Em 12 de agosto de 2014, um busto em homenagem a Rubens Paiva foi inaugurado na Praça Lamartine Babo, na Tijuca, zona norte do Rio de Janeiro em frente e de costas ao 1º Batalhão de Polícia de Exército, a sede do DOI-CODI, local onde foi torturado e morto.[48]
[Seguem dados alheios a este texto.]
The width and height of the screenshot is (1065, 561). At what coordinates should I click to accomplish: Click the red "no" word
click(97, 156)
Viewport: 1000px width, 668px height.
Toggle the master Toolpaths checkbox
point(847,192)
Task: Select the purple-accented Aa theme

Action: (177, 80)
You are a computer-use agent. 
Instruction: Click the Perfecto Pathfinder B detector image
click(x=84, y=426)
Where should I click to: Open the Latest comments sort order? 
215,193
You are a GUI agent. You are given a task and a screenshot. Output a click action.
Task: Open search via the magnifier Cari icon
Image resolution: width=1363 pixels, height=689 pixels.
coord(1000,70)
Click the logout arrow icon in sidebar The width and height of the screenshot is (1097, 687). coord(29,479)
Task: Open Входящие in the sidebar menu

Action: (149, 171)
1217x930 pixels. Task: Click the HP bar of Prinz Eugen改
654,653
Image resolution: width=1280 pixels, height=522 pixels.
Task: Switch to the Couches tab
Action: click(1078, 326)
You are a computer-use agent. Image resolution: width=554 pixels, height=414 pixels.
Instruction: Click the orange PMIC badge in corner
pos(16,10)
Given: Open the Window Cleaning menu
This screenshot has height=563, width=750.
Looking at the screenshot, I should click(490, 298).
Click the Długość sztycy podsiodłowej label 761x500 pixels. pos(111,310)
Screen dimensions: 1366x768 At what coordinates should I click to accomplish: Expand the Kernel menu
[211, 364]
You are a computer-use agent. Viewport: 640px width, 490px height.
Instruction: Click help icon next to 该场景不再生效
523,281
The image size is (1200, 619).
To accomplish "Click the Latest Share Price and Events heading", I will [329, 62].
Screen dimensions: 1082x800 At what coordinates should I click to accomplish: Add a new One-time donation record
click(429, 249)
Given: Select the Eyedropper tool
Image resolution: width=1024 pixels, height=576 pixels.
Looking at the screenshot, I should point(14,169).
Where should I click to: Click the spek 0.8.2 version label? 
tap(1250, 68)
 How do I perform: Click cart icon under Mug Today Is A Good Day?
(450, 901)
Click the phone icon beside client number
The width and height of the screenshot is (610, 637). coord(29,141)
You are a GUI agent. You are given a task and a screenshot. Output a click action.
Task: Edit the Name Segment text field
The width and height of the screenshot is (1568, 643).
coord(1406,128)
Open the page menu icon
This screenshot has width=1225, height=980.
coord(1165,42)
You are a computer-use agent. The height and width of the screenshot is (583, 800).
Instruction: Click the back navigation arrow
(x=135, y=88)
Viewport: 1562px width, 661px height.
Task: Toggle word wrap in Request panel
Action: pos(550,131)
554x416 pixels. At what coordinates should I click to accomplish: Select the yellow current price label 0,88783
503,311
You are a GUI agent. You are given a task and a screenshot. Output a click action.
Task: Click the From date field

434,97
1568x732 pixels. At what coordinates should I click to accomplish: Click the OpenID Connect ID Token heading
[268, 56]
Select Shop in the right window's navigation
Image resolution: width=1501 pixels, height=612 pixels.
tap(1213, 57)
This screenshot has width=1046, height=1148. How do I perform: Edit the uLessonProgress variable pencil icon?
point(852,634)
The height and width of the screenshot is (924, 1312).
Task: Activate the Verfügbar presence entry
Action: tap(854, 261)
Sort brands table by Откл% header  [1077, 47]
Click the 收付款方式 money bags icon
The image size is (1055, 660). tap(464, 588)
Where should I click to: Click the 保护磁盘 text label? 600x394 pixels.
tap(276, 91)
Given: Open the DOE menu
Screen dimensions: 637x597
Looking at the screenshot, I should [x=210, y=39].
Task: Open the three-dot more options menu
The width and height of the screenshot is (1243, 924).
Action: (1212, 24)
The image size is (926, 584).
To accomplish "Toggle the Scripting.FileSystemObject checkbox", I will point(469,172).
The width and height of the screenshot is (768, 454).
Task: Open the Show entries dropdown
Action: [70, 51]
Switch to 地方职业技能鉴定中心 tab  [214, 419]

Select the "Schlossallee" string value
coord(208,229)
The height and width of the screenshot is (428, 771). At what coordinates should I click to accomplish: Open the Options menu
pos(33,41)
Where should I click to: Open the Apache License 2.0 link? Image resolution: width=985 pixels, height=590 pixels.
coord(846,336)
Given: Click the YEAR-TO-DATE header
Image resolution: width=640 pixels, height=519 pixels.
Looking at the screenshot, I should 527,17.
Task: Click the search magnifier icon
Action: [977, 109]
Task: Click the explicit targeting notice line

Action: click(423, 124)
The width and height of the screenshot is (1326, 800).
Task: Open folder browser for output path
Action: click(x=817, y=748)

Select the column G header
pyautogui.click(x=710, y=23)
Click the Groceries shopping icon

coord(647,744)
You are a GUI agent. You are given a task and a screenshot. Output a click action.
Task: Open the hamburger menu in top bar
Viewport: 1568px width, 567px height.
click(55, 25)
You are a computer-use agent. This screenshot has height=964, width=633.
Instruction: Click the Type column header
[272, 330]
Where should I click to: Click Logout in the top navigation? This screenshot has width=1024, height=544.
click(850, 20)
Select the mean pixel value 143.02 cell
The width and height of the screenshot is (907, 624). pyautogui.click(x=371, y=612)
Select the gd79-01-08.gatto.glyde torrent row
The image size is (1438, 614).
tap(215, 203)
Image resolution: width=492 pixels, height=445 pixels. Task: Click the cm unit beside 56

Segundo Chico Paiva Avelino, neto de Rubens, o então deputado e futuro presidente Jair Bolsonaro teria cuspido num busto em homenagem a Rubens que foi inaugurado na Câmara em 2014. Bolsonaro teria interrompido o discurso de familiares gritando que "Rubens Paiva teve o que mereceu, comunista desgraçado, vagabundo!''.[49]
Literatura e cinema
Em 2015, seu filho, o escritor Marcelo Rubens Paiva, publicou o livro Ainda Estou Aqui pela Editora Alfaguara. O livro conta a história de seu desaparecimento e o impacto que isso teve para sua família, narrando principalmente a visão da matriarca Eunice Paiva.[50]